O risco das ‘soluções criativas’
O Estado de S.Paulo
A imaginação da atual administração da capital paulista,
pelo menos no que se refere ao setor de transporte, é sem dúvida
fértil, mas em compensação não costuma ser muito feliz. Exemplo disso
são as improvisadas faixas exclusivas de ônibus - e o estardalhaço feito
em torno delas, que não é estranho dada a proximidade das eleições -,
que se multiplicaram com impressionante rapidez. Por isso, a mais nova
proposta de intervenção no trânsito - a criação em algumas vias de outra
faixa, já chamada de "solidária" ou da carona - deve ser encarada com
muita reserva.
Ela seria implantada em avenidas com no mínimo três faixas de
rolamento e se destinaria a carros com ao menos dois passageiros, táxis
com cliente, ônibus fretados e veículos de transporte escolar. Os ônibus
que já usam vias exclusivas também poderiam utilizar essas faixas, mas
apenas para manobras de ultrapassagem de outros ônibus. A ideia foi uma
das propostas da Rede Nossa São Paulo para a melhoria do trânsito,
apresentada pelo consultor de tráfego Horácio Augusto Figueira ao
Conselho Municipal de Transportes.
O secretário municipal de Transportes, Jilmar Tatto, que participou
do encontro, logo gostou da ideia e lembrou que "a determinação do
prefeito Fernando Haddad é priorizar o transporte público", critério no
qual ela se enquadraria. Mas teve o cuidado de ressalvar que a proposta é
ainda embrionária e precisa ser bem estudada e discutida com a
sociedade, para que se avaliem seus possíveis benefícios. "Ainda precisa
de muito debate. E isso só seria tocado depois de uma série de medidas
que estamos tomando, como obras pontuais, sinalização de vias,
fiscalização dos táxis nos corredores de ônibus", disse ele.

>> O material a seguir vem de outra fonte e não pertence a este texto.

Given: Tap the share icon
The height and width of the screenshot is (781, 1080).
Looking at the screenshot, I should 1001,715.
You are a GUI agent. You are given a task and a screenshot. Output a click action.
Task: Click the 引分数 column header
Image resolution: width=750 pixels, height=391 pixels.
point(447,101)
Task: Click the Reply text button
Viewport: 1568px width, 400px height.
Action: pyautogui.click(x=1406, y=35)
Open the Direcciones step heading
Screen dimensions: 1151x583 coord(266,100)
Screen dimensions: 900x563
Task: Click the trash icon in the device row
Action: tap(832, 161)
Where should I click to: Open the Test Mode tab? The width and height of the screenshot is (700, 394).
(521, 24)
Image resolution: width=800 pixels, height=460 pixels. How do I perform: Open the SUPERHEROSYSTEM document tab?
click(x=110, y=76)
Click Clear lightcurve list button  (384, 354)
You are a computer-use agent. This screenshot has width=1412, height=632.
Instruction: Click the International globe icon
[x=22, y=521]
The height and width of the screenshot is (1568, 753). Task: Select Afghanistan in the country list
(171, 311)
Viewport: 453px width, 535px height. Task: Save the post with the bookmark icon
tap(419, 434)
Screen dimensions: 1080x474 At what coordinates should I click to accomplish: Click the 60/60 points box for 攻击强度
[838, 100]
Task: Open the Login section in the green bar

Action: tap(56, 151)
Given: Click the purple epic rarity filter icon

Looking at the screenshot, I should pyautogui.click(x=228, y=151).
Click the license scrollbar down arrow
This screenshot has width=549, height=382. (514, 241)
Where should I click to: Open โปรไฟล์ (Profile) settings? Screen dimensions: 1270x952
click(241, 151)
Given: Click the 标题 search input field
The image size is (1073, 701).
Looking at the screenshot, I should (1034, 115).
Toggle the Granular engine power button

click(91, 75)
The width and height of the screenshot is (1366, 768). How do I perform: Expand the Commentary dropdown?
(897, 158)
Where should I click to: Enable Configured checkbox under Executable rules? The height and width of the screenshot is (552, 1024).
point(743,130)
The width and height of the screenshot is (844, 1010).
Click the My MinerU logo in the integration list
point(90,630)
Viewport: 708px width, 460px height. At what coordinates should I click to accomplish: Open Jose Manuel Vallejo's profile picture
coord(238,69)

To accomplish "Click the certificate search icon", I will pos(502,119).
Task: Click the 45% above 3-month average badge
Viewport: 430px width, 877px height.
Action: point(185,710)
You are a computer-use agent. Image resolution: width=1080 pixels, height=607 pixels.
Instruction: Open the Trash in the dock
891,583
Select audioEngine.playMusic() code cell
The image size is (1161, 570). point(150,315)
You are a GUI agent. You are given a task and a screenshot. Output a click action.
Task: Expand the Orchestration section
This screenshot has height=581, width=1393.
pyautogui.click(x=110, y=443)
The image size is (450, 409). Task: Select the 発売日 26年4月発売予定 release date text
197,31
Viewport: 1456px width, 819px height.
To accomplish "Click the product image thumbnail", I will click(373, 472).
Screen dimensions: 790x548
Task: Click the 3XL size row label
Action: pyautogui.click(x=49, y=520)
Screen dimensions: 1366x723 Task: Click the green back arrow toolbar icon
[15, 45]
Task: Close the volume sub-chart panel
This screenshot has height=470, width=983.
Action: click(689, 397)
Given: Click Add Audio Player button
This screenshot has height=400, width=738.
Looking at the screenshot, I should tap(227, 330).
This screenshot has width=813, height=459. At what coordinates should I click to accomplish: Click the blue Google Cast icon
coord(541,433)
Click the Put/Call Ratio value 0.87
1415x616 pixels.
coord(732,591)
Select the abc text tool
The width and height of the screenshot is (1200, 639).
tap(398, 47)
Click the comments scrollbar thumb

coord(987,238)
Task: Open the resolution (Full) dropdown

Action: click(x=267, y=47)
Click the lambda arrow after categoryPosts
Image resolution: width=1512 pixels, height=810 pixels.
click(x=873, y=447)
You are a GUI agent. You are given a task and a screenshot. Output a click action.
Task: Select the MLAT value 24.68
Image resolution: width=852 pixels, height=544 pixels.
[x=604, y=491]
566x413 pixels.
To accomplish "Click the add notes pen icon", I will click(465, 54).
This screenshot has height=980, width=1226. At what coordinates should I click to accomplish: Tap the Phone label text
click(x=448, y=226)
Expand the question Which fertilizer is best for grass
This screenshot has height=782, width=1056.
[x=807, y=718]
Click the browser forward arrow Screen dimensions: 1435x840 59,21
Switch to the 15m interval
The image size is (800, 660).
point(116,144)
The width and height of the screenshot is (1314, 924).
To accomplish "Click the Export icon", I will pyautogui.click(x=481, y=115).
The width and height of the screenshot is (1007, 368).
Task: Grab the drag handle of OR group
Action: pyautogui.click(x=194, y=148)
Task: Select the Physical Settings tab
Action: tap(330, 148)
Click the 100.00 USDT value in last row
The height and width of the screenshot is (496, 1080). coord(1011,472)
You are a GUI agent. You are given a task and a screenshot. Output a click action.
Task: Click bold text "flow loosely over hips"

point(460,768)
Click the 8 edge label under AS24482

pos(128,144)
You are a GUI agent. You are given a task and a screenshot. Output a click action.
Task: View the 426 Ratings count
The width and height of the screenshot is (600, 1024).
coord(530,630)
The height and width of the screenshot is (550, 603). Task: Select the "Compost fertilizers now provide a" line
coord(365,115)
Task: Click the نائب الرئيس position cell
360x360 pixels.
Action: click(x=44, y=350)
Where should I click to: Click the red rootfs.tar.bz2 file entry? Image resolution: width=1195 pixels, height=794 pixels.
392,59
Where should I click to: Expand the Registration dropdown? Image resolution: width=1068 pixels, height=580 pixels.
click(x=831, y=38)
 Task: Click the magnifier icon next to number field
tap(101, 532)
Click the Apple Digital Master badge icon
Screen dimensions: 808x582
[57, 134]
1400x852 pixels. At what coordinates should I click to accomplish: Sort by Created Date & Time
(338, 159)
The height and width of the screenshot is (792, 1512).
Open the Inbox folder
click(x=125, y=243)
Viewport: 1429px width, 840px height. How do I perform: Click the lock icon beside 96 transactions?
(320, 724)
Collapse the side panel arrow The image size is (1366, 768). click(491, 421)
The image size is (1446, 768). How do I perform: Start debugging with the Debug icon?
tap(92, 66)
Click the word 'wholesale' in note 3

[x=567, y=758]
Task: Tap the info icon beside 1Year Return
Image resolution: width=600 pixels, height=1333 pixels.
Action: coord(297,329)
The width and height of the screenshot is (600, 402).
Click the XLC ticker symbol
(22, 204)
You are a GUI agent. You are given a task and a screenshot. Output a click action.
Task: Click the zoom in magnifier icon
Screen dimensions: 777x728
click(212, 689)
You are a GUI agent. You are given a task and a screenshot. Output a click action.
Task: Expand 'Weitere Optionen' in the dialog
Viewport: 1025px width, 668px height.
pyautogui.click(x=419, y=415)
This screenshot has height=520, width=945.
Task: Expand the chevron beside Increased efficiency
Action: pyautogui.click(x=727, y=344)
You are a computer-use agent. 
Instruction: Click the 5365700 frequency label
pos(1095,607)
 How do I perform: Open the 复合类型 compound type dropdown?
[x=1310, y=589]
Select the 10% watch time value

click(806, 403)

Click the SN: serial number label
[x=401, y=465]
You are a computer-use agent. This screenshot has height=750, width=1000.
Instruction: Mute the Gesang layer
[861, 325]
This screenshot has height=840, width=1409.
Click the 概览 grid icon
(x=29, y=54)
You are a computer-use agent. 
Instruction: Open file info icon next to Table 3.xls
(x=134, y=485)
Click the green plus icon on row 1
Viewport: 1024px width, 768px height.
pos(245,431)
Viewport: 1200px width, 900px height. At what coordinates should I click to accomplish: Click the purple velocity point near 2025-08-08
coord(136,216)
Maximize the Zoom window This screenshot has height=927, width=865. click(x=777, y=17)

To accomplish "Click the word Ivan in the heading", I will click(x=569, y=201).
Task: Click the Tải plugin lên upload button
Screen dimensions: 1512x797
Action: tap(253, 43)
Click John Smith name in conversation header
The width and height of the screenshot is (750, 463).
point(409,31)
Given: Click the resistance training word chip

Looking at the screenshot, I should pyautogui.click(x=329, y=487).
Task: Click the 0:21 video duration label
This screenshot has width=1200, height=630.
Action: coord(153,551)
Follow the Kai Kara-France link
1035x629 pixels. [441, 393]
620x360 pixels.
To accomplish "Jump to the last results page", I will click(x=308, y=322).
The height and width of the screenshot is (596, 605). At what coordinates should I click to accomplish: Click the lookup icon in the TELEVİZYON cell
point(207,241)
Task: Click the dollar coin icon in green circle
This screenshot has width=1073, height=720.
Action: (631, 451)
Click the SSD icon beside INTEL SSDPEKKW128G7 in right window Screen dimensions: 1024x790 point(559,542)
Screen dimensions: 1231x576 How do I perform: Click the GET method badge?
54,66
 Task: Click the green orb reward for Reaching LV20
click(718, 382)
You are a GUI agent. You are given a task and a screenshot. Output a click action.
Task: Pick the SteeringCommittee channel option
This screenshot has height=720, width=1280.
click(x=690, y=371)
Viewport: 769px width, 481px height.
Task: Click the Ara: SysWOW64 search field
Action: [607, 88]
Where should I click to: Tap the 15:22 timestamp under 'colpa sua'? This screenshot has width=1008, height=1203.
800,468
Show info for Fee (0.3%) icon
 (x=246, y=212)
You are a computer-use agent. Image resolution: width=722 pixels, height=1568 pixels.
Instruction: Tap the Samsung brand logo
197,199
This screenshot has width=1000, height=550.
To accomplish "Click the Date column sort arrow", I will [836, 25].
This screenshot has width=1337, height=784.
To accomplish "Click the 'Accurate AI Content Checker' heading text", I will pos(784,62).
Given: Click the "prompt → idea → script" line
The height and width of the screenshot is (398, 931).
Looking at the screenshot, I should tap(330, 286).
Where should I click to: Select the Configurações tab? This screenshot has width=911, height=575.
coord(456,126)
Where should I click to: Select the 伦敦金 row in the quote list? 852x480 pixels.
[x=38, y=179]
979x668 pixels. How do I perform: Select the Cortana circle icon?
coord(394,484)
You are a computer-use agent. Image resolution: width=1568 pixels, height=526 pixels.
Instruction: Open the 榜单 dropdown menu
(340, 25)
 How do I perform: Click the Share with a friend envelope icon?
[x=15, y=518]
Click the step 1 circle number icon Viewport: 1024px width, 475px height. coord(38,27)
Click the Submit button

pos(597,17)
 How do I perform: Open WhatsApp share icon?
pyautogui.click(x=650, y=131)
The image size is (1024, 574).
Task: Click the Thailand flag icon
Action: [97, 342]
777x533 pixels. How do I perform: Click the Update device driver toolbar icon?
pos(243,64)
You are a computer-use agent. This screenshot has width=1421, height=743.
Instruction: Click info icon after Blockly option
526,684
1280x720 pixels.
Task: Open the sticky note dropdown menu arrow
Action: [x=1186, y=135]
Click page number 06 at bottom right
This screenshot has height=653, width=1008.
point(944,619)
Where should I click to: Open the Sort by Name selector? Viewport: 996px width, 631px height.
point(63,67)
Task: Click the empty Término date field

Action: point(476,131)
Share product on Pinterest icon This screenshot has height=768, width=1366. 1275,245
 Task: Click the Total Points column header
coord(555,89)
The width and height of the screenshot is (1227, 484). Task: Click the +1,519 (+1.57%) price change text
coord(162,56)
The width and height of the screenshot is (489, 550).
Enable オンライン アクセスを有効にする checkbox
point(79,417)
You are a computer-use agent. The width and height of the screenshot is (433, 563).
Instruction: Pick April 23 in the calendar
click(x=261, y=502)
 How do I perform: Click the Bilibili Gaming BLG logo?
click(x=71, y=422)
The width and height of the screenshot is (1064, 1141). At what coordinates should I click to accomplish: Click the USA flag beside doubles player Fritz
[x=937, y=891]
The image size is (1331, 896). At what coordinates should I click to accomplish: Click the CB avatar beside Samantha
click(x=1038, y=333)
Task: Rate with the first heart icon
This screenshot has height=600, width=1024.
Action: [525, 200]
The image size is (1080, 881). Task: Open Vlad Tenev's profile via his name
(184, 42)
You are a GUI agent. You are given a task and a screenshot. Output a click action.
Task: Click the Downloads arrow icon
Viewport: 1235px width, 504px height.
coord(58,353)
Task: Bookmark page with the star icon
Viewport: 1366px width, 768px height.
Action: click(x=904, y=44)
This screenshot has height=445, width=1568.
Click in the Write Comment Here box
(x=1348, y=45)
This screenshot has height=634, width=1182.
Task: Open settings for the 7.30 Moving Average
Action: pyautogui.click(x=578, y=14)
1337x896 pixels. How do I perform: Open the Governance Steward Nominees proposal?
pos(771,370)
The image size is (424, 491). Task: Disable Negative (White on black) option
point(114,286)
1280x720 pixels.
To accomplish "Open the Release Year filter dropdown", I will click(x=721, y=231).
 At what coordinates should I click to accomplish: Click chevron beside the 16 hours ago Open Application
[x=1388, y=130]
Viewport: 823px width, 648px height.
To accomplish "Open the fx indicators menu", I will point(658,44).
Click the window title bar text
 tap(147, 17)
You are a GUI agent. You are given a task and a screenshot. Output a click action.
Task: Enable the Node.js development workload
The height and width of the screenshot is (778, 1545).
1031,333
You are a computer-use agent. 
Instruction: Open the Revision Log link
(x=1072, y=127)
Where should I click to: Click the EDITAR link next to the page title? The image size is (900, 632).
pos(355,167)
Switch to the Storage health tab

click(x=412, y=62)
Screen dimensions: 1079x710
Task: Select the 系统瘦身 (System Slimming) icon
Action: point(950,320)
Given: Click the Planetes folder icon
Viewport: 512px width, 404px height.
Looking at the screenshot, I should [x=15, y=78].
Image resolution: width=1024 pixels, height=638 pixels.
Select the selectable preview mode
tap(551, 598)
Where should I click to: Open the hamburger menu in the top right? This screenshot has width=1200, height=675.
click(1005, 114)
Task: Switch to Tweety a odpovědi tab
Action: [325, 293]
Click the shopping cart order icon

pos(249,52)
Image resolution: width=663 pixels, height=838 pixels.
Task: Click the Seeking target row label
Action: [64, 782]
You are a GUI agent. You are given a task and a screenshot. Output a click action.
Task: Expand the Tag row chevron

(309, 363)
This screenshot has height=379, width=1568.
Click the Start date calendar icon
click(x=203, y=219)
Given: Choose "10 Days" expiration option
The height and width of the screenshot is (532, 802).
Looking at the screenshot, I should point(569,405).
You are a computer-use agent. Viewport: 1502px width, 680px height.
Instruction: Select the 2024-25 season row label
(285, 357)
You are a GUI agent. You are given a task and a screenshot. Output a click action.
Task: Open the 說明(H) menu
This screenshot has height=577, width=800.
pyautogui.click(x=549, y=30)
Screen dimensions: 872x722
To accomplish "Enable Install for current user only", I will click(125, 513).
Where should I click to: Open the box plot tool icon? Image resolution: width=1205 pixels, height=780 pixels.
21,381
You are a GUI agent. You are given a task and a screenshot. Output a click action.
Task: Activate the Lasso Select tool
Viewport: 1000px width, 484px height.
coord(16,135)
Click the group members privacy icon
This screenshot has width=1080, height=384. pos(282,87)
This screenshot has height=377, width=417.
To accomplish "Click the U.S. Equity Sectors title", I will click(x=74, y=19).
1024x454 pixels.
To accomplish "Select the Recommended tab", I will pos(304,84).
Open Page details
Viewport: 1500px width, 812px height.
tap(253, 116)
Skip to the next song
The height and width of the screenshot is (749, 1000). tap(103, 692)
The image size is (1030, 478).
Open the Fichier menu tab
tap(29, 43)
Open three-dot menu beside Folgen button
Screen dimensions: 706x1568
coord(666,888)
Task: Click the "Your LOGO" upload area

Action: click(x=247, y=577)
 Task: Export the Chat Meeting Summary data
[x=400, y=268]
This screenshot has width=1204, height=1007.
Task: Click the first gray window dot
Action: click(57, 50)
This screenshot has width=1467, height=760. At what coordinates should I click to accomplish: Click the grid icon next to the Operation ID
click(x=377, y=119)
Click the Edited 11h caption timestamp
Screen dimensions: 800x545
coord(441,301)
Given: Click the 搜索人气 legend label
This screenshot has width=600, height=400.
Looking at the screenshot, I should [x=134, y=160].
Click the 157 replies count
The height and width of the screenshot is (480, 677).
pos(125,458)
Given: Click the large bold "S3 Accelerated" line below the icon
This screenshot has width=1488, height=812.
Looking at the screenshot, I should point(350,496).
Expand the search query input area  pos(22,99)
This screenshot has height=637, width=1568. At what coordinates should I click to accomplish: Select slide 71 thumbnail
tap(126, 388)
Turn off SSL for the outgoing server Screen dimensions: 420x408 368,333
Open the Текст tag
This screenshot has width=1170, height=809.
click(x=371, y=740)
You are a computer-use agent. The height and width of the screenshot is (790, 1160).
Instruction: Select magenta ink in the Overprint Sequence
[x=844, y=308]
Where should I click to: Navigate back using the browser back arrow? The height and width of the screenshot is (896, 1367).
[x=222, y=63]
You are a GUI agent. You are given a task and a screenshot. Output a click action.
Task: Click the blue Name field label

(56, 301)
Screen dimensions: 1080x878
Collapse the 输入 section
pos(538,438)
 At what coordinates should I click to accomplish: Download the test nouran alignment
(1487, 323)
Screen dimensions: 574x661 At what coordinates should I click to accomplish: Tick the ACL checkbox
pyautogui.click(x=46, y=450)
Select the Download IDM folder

A cautela, no entanto, não tem sido, infelizmente, a marca do
comportamento do secretário. A implantação das faixas exclusivas de
ônibus foi comandada por ele às pressas - 300 quilômetros em apenas um
ano - e sem estudos sérios que comprovassem sua utilidade. Se esses
estudos existem, os paulistanos ainda esperam para tomar conhecimento
deles. Uma medida dessa dimensão, que tem importantes reflexos no
sistema de trânsito da cidade, não deveria jamais ser adotada nessas
condições.
Assinale-se, a respeito da improvisação que marcou essa medida, que
as faixas exclusivas foram implantadas sem nenhum cuidado com seu piso. O
piso dos corredores, que têm basicamente as mesmas funções, é reforçado
para suportar a carga dos ônibus, tão pesada que ele ainda tem de ser
refeito de tempos em tempos. Quanto tempo durará o piso das faixas,
despreparado para essa função? É de todo conveniente para a cidade,
portanto, que Tatto dessa vez se comporte de maneira diferente e
mantenha a atitude cautelosa que prometeu.
Vão nesse sentido também as ponderações do urbanista e engenheiro de
tráfego Flamínio Fichmann. Ele admite que a nova faixa "até pode ser
positiva", mas tem dúvida sobre seu impacto no trânsito da cidade como
um todo, porque o número de vias com três faixas ou mais de rolamento,
como se exige para a criação da "faixa solidária", é restrito. A seu
ver, antes de apelar para "soluções criativas", a Prefeitura deve fazer o
que é básico, como aumentar o número de agentes da Companhia de
Engenharia de Tráfego (CET) e melhorar o sistema de semáforos.
No momento em que se começa a discutir a adoção de outra medida que
pode limitar ainda mais a circulação de carros - a possibilidade de
carona tem limites -, é preciso insistir num outro ponto decisivo. Um
terço dos deslocamentos da capital é feito por carro. O que fazer com os
milhões de paulistanos que o utilizam diariamente? Enviá-los para o
serviço de ônibus, que continua ruim, lento e lotado, ou para o sistema
metroferroviário, que já opera no limite de sua capacidade?
Enquanto eles não melhorarem - principalmente o ônibus, que pode
fazer isso a curto prazo - para servir de alternativa ao carro, será
pura demagogia encher o peito para proclamar que o transporte coletivo
deve ser prioritário, com o que todo mundo está de acordo.